(Work instruction) State how many lines in the entries below hold the string "will", and give nothing besides that number.

::::

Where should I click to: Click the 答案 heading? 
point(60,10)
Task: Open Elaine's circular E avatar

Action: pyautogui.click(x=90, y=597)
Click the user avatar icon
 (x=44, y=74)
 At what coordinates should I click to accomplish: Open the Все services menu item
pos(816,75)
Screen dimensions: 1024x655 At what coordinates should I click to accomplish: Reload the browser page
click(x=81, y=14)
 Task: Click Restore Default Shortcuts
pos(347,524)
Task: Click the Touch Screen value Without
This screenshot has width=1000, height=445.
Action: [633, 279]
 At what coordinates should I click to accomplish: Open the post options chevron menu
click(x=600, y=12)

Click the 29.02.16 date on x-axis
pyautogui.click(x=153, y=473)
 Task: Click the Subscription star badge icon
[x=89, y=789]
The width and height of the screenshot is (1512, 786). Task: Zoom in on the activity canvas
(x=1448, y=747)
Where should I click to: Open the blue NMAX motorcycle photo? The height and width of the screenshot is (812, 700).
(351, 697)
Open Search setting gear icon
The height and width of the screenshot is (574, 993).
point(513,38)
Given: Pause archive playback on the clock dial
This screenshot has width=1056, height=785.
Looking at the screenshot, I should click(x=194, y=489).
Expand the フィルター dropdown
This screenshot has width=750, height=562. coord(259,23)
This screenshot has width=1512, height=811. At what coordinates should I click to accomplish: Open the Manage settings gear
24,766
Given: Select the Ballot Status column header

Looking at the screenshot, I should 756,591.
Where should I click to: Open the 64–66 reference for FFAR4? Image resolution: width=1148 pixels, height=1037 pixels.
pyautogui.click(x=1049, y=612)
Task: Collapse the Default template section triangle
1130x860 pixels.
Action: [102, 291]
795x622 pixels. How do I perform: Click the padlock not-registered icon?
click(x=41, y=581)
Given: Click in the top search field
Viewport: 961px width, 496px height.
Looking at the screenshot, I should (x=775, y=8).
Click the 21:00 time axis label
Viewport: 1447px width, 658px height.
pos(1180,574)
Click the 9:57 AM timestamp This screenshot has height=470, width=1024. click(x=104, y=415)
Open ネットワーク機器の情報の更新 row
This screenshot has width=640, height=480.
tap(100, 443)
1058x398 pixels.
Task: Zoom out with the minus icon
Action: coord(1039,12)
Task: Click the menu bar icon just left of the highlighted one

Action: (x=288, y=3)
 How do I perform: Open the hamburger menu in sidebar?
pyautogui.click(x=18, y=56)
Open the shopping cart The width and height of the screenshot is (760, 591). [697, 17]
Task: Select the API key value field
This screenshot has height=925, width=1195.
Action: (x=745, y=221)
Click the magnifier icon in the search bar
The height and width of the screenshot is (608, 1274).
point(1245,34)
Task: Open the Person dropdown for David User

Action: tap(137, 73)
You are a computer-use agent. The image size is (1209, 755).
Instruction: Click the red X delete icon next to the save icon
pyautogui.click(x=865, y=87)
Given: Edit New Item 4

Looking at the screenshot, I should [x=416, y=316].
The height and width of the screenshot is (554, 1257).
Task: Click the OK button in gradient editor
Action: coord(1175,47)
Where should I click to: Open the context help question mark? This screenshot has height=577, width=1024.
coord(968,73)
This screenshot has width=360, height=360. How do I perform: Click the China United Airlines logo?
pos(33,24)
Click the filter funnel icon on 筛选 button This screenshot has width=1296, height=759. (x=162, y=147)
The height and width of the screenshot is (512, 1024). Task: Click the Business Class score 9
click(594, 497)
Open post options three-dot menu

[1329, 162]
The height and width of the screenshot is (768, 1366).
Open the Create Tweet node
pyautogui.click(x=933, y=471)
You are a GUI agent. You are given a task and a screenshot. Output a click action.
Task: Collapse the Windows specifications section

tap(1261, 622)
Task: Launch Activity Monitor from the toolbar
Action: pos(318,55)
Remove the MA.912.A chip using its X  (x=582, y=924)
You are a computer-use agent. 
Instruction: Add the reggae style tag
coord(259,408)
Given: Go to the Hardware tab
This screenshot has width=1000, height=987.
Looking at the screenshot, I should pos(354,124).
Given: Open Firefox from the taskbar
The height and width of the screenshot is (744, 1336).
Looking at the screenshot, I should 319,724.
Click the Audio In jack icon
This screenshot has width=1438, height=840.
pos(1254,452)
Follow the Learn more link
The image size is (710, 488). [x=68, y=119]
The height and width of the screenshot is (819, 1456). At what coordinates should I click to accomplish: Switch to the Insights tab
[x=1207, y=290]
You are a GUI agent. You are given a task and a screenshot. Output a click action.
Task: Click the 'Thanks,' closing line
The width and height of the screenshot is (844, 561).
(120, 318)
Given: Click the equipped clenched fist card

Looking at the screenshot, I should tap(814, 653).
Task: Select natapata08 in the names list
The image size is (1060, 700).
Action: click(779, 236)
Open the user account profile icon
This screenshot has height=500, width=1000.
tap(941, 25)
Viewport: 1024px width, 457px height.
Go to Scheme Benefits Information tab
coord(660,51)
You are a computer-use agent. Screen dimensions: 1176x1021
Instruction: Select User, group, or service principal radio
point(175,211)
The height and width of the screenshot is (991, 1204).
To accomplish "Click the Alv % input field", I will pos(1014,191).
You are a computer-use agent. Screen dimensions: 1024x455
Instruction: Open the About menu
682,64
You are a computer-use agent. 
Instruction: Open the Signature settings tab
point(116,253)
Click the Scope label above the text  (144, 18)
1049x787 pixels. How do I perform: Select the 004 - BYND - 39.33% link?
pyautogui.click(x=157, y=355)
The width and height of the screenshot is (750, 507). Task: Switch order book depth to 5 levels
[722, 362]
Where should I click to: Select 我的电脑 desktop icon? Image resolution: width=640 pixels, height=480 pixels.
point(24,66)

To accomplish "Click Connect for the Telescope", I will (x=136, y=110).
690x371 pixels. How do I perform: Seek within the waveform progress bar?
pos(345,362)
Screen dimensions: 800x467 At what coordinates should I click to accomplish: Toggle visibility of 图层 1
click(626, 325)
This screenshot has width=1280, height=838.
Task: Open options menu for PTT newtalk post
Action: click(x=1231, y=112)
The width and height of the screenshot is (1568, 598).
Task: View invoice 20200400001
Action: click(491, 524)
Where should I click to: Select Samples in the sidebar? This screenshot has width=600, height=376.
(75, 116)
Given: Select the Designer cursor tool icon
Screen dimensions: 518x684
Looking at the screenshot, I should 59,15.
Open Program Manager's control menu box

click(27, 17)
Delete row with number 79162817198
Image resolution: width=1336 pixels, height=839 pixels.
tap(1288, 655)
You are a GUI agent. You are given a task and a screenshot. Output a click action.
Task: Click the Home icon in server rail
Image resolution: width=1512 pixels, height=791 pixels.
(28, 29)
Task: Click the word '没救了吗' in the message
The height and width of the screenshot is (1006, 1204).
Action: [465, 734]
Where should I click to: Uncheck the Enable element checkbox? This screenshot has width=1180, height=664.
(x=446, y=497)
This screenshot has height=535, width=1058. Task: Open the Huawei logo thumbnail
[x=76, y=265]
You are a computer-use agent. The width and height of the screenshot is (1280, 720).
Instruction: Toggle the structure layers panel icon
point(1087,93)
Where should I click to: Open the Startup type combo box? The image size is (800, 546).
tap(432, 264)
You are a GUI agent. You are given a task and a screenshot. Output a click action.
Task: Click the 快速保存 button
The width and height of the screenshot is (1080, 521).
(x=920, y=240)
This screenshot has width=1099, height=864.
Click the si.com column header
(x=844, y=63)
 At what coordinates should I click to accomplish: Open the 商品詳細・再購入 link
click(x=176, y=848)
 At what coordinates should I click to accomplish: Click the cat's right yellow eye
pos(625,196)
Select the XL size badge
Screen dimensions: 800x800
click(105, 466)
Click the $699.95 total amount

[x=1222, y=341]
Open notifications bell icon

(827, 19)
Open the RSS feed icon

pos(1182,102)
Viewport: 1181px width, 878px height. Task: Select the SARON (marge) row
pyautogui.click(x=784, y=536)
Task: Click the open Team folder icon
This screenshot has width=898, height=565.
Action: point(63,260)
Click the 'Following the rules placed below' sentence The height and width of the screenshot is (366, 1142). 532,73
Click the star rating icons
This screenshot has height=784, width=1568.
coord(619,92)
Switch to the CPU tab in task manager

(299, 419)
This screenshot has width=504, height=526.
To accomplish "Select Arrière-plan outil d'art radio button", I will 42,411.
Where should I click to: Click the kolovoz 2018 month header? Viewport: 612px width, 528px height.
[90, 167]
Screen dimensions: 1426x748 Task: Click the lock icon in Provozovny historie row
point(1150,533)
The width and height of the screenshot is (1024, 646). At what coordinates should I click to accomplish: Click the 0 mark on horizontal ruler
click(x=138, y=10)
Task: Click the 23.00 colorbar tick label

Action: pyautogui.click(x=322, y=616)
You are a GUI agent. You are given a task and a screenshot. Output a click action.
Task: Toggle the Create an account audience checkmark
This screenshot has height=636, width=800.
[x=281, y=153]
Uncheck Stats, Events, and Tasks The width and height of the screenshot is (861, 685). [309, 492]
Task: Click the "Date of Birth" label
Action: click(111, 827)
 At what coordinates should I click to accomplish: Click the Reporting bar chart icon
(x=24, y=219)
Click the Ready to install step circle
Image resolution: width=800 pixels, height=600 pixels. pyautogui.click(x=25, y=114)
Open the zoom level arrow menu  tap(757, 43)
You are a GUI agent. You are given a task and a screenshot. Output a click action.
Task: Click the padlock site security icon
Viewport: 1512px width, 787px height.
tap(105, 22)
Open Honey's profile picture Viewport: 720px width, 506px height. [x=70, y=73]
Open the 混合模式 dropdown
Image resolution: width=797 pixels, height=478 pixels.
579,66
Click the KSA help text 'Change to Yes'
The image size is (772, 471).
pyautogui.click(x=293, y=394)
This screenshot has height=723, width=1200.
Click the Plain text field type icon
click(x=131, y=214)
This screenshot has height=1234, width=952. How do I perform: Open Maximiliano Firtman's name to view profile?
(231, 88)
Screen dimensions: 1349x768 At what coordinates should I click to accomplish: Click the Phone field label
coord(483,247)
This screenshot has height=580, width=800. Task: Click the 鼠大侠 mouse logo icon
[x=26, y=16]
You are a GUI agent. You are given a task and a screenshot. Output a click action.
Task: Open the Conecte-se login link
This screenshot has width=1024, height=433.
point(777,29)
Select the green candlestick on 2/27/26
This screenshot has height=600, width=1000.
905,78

::::

(Solution for this exercise) 3